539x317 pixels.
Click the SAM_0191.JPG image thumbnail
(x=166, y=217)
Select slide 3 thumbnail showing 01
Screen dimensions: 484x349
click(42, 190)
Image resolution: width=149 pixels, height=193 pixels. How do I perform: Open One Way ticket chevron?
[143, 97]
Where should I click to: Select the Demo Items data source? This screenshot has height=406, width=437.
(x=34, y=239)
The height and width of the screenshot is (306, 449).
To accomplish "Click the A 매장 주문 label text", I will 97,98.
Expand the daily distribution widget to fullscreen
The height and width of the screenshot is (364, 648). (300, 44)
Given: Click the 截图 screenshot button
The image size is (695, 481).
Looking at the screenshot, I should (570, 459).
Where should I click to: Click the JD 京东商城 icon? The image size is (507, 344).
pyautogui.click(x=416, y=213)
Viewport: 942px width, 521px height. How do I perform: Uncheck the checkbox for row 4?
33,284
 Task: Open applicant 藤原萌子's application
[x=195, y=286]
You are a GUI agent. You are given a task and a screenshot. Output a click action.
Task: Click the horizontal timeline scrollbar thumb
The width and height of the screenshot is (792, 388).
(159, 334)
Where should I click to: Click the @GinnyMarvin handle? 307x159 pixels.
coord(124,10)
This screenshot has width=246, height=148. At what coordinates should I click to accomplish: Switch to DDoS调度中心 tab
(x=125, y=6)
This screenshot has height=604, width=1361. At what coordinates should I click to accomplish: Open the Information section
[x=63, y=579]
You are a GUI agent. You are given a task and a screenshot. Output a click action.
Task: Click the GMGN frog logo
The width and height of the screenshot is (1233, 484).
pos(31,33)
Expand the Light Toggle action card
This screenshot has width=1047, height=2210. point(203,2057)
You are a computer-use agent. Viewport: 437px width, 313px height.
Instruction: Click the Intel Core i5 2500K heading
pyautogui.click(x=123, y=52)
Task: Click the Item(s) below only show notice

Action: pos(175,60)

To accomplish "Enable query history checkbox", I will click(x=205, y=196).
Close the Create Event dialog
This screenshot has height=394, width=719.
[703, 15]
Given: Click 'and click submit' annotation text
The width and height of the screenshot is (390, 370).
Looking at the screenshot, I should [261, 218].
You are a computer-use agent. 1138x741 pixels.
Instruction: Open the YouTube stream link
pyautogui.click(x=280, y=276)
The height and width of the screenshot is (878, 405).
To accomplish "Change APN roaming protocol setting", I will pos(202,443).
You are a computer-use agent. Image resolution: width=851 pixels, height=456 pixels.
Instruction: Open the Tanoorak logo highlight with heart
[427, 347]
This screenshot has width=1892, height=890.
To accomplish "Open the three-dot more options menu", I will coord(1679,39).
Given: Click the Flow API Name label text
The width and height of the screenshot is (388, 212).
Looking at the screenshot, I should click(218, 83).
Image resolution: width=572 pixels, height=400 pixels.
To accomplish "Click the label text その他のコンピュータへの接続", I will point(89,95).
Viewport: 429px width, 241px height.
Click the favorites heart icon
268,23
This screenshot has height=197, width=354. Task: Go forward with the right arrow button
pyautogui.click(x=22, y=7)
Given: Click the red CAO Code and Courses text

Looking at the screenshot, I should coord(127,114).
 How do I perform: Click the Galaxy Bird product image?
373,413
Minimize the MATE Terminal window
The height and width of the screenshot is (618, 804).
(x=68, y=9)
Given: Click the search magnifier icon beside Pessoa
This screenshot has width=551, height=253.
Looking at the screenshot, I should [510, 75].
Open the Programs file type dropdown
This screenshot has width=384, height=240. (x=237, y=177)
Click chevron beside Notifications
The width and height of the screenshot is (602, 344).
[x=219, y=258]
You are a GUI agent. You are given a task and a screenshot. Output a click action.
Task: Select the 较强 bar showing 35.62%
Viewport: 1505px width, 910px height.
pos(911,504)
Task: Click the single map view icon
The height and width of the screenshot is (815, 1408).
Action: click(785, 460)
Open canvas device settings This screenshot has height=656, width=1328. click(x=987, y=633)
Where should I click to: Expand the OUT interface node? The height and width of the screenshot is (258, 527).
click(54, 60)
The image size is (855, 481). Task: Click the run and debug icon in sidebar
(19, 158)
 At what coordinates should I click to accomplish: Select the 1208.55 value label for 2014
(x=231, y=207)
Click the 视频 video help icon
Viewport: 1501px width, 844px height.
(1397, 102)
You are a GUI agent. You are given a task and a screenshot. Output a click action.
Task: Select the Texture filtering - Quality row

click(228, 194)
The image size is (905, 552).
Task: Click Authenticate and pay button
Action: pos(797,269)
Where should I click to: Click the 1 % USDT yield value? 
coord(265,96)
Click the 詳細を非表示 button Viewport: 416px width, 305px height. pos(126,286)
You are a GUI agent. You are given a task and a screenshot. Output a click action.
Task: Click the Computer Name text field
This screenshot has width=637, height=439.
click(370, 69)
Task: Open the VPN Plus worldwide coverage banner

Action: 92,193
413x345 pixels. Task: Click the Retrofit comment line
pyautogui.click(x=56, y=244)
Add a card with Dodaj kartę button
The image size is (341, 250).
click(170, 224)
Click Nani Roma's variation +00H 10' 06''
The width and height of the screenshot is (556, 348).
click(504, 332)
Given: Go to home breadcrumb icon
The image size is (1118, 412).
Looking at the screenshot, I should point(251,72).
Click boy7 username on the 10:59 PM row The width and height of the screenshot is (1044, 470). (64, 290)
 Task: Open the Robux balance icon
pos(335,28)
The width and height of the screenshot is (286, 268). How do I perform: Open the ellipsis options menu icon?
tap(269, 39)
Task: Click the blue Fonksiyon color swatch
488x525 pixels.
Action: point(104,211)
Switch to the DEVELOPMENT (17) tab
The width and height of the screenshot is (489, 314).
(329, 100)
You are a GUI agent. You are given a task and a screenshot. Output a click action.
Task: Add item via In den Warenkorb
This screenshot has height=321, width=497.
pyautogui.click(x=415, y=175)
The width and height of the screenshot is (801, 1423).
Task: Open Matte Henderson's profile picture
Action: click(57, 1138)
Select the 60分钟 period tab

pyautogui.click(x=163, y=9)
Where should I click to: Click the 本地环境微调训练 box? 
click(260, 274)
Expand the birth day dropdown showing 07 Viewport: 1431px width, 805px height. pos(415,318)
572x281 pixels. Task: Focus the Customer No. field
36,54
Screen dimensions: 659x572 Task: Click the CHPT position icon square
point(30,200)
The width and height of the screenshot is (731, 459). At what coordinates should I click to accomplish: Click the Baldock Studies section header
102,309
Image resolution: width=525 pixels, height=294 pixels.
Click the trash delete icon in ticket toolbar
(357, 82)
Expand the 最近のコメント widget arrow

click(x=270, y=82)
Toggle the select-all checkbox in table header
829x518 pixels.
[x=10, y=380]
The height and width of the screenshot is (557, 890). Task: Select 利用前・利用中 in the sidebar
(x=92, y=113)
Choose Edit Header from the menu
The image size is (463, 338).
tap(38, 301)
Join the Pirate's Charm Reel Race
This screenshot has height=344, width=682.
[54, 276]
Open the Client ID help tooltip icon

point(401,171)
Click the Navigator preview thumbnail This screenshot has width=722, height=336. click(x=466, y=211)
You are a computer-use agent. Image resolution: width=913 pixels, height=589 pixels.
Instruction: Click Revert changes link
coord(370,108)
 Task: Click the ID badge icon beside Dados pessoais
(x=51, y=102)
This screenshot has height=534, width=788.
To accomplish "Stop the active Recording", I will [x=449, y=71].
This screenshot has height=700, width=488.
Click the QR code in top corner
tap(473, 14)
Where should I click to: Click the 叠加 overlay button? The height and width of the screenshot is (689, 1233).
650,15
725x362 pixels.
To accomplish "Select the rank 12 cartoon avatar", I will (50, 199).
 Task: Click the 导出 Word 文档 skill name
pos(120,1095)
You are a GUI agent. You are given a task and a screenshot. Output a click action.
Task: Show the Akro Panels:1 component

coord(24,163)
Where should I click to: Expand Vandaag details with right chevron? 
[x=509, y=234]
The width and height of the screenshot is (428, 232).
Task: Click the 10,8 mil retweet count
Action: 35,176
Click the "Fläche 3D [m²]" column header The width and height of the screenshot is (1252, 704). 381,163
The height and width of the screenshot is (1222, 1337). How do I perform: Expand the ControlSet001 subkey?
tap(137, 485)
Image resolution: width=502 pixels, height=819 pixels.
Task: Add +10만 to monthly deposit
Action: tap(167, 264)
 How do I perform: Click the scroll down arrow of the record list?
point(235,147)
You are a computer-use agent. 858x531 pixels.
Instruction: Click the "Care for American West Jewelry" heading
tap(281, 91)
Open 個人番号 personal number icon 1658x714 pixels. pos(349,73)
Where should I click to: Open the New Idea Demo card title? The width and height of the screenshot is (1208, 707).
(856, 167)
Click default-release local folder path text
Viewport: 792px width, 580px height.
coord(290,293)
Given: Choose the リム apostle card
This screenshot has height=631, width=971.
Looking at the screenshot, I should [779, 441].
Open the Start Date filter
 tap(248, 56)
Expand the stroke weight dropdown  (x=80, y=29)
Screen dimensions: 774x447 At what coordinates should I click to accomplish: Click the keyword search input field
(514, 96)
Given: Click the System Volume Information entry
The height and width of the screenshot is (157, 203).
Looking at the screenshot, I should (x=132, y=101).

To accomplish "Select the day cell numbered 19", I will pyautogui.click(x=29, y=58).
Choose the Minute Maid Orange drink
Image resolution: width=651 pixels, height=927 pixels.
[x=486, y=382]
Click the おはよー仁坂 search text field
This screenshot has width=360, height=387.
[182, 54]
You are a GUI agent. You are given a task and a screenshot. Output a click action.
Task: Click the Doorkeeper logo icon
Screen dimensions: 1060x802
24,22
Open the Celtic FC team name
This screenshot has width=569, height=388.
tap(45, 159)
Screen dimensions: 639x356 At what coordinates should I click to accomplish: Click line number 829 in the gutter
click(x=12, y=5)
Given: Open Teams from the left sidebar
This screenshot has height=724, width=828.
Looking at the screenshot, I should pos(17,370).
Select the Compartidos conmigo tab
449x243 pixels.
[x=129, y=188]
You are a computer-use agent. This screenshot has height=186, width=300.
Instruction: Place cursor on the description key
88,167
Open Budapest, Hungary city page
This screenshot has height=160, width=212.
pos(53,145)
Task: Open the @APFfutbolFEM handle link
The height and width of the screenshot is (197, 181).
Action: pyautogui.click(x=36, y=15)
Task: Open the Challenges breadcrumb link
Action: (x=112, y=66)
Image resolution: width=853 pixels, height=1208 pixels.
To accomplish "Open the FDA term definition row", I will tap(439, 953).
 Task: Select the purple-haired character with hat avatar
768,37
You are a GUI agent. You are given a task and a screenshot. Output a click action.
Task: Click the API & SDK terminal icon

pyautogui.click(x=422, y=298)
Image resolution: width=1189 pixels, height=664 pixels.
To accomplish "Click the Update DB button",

═══

Copy out every line of the listing that includes the string "from".

Choose Edit Header from the menu
Given: Open Teams from the left sidebar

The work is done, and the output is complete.